Edgar Arceneaux in his studio. (Photo: Gina Pollack) (The original image is no longer available, please contact KCRW if you need access to the original image.)
Crystallized books in Arceneaux’s studio. (Photo: Gina Pollack) (The original image is no longer available, please contact KCRW if you need access to the original image.)

Arceneaux, who was born and raised in South LA, now works out of his home studio in Pasadena. As a conceptual artist, he uses nearly every medium– drawing, painting, theater and film to explore history and identity.

On a shelf in the back of his home are a dozen antique law books marinating in vats of sugar water.
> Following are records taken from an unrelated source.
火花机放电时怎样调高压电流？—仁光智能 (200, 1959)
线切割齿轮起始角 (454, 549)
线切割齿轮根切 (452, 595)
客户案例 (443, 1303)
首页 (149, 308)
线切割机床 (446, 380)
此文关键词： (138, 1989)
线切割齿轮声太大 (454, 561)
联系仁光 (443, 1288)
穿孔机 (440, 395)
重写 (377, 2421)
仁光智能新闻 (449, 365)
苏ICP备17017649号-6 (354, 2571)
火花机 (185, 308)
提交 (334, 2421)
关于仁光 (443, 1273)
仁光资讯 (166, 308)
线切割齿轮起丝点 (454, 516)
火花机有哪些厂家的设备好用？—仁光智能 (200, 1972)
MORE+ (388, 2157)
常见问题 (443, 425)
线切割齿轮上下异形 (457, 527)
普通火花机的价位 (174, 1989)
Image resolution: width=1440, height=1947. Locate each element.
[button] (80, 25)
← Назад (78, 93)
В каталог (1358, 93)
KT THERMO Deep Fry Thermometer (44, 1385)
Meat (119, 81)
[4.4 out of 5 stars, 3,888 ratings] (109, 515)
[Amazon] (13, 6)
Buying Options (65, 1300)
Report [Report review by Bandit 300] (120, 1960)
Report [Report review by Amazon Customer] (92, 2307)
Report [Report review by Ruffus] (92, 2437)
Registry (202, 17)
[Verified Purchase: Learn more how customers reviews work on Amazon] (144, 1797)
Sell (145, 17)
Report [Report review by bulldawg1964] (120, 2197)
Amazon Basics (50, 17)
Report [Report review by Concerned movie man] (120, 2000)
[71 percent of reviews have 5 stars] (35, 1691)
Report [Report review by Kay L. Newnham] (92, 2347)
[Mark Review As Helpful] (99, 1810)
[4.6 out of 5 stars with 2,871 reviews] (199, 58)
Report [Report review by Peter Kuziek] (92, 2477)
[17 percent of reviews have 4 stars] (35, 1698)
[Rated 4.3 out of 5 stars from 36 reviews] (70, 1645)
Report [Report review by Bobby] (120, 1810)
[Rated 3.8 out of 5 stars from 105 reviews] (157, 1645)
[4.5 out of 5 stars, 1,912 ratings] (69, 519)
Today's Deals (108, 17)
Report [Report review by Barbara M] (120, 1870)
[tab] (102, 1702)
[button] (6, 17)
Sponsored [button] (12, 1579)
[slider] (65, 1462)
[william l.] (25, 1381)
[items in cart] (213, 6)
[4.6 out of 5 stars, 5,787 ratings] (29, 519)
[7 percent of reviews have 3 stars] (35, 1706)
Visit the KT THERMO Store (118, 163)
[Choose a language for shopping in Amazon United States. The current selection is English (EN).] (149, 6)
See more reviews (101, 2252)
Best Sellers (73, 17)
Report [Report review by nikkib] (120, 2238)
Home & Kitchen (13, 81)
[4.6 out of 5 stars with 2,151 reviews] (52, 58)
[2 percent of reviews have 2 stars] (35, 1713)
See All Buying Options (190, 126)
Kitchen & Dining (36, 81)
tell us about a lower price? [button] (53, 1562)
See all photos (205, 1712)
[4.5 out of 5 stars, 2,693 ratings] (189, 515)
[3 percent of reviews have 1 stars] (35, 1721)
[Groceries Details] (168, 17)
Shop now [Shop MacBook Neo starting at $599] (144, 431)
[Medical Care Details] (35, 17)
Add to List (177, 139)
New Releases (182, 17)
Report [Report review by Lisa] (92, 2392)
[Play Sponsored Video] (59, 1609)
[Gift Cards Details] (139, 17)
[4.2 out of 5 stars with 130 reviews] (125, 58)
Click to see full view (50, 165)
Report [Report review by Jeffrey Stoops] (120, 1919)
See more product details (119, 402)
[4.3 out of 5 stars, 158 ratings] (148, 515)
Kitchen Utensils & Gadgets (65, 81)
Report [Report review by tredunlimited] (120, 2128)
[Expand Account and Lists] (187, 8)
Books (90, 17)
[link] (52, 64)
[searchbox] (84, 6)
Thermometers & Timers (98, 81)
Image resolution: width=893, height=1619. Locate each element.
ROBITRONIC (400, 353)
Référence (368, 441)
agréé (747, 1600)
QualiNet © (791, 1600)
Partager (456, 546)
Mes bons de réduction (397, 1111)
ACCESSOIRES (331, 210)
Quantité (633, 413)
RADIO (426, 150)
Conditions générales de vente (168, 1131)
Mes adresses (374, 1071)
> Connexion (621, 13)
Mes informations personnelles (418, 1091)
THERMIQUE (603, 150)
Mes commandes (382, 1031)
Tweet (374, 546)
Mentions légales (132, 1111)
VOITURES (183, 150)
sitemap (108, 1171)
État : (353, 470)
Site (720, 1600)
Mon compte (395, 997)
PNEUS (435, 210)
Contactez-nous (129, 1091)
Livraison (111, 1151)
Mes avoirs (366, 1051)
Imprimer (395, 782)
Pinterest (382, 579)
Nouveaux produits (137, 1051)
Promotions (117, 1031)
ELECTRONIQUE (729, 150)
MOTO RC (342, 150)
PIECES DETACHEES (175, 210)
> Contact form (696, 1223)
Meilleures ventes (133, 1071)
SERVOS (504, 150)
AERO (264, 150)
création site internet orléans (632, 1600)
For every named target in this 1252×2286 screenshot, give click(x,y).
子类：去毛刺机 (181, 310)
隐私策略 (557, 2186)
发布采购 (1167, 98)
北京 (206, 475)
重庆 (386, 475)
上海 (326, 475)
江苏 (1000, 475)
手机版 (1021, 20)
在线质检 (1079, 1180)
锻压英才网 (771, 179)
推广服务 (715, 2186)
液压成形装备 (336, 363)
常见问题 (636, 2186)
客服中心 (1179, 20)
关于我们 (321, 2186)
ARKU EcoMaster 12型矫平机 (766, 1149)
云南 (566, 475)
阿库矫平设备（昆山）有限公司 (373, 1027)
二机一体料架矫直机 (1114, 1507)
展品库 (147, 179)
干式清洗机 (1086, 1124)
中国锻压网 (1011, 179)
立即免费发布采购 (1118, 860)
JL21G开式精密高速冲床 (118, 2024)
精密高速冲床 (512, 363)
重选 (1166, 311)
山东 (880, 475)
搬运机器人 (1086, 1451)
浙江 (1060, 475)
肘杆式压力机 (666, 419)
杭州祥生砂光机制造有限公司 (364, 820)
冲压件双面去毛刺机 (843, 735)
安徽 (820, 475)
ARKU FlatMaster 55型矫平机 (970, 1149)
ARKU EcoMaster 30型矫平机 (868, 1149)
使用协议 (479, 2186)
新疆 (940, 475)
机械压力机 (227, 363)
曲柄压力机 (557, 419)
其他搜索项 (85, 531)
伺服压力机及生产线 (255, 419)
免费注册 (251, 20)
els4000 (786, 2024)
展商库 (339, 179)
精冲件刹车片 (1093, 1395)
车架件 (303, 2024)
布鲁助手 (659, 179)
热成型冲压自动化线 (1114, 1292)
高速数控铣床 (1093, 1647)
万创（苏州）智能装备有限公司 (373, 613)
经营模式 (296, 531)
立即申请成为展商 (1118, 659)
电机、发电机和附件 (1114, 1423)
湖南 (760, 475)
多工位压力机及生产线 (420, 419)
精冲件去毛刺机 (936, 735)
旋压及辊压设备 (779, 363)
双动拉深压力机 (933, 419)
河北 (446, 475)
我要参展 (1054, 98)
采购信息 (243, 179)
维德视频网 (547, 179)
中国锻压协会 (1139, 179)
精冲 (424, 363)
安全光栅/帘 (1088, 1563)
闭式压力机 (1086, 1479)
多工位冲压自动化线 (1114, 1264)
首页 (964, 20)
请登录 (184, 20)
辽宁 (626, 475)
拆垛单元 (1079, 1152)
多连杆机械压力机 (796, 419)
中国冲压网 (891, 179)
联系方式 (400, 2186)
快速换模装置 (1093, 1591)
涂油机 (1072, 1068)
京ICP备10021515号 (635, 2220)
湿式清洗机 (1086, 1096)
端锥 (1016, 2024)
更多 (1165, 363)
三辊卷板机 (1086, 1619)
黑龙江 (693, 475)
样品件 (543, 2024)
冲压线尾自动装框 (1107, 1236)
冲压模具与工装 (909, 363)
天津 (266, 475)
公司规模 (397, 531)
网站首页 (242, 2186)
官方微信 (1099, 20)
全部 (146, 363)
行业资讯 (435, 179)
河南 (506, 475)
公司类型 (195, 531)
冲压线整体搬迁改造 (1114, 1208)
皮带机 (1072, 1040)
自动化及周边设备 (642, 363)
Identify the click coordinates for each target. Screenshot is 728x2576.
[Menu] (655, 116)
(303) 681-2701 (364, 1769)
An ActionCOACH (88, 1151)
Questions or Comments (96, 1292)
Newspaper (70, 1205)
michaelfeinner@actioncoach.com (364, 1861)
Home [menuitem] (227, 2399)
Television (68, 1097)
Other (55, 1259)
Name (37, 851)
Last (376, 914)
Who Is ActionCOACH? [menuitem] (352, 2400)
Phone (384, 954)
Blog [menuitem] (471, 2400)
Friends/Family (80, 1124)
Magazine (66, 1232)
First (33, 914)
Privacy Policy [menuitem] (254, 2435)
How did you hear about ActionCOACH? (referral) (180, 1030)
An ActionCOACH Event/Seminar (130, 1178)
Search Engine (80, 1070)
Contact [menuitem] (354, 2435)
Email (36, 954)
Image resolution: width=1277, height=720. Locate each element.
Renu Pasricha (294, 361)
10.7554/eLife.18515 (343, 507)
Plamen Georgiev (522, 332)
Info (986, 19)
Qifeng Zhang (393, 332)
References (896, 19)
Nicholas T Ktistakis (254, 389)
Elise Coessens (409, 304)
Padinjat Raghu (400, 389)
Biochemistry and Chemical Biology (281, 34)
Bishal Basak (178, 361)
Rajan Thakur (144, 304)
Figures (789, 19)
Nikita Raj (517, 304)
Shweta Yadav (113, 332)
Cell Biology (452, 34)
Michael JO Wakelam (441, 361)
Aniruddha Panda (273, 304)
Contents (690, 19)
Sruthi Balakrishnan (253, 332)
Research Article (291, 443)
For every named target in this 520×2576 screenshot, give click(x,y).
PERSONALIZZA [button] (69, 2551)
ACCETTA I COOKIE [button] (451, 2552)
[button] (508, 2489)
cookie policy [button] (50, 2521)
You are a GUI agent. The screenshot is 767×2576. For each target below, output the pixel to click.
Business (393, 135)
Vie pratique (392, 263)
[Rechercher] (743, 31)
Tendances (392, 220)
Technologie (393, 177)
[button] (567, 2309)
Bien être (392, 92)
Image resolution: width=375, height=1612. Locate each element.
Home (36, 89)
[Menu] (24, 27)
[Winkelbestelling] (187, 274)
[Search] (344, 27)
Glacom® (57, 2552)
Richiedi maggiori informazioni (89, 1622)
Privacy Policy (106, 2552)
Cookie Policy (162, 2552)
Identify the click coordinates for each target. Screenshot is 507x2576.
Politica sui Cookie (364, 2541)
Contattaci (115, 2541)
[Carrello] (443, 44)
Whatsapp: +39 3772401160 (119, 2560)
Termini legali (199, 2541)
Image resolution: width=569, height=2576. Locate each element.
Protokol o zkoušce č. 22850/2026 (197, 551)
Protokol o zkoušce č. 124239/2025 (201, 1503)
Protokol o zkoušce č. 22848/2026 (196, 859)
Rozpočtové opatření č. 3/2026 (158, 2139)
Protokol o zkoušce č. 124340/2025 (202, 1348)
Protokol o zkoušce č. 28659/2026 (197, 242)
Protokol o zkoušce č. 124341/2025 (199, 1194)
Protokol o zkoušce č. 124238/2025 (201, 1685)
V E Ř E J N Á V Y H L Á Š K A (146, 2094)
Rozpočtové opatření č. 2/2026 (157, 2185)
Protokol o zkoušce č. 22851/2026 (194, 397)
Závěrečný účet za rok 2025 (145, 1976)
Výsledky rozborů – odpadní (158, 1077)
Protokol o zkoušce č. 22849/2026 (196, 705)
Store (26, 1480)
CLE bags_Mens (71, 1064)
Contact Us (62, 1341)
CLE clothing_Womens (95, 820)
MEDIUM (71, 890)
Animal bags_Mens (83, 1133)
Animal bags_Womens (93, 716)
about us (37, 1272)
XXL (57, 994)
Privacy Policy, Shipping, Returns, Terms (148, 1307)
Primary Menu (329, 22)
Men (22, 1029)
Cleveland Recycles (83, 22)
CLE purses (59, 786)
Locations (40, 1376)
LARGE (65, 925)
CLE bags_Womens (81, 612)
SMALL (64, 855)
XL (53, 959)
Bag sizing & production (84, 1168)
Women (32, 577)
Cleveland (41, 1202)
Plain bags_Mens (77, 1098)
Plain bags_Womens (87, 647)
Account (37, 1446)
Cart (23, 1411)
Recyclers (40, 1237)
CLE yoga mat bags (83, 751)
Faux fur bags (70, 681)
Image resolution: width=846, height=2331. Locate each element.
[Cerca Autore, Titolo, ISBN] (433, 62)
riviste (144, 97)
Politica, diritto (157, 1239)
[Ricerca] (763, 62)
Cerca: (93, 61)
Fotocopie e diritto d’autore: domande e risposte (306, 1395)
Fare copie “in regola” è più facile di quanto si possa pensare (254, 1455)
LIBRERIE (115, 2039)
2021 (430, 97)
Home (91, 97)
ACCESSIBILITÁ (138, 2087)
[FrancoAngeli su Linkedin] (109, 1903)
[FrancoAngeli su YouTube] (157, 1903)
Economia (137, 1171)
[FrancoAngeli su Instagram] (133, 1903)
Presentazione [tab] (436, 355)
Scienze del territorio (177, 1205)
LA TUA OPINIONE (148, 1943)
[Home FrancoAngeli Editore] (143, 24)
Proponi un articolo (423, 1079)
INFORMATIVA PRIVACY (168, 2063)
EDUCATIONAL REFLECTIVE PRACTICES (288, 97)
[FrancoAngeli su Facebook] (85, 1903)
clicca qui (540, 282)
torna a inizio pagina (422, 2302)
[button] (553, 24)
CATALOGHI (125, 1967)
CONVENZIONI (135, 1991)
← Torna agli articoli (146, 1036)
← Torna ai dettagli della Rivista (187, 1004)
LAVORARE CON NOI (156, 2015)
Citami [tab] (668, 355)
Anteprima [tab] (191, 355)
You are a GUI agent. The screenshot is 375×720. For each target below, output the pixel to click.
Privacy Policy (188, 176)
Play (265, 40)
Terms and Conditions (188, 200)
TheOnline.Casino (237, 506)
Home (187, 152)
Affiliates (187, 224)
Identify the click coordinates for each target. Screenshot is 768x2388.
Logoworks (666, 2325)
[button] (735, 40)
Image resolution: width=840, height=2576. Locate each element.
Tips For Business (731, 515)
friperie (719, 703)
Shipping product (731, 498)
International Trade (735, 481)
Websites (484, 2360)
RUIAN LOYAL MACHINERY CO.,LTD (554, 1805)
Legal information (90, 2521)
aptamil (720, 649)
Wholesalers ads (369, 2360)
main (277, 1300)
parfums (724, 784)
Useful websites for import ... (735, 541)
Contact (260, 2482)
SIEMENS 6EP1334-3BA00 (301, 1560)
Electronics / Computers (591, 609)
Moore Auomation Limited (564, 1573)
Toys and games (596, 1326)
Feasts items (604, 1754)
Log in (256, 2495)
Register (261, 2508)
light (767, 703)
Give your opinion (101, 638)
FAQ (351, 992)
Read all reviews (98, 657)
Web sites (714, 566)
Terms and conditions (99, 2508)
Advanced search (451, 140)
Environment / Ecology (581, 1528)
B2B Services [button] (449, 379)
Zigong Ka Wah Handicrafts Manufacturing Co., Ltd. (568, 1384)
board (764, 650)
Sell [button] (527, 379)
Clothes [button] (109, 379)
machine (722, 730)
A thick layer of big white crystals have sealed the books shut. They look like literary geodes.

“It’s part of what I call an embedded paradox,” he says. “Because on one level, we think of them as something that’s frozen in time. But simultaneously, they actually grow organically, like the roots of a tree.”

The law books soaking in sugar water speak to a question that Arceneaux has been exploring throughout his career as an artist.

As he put it, “When history comes into the present, what is it doing here now, and why does it resonate with us?”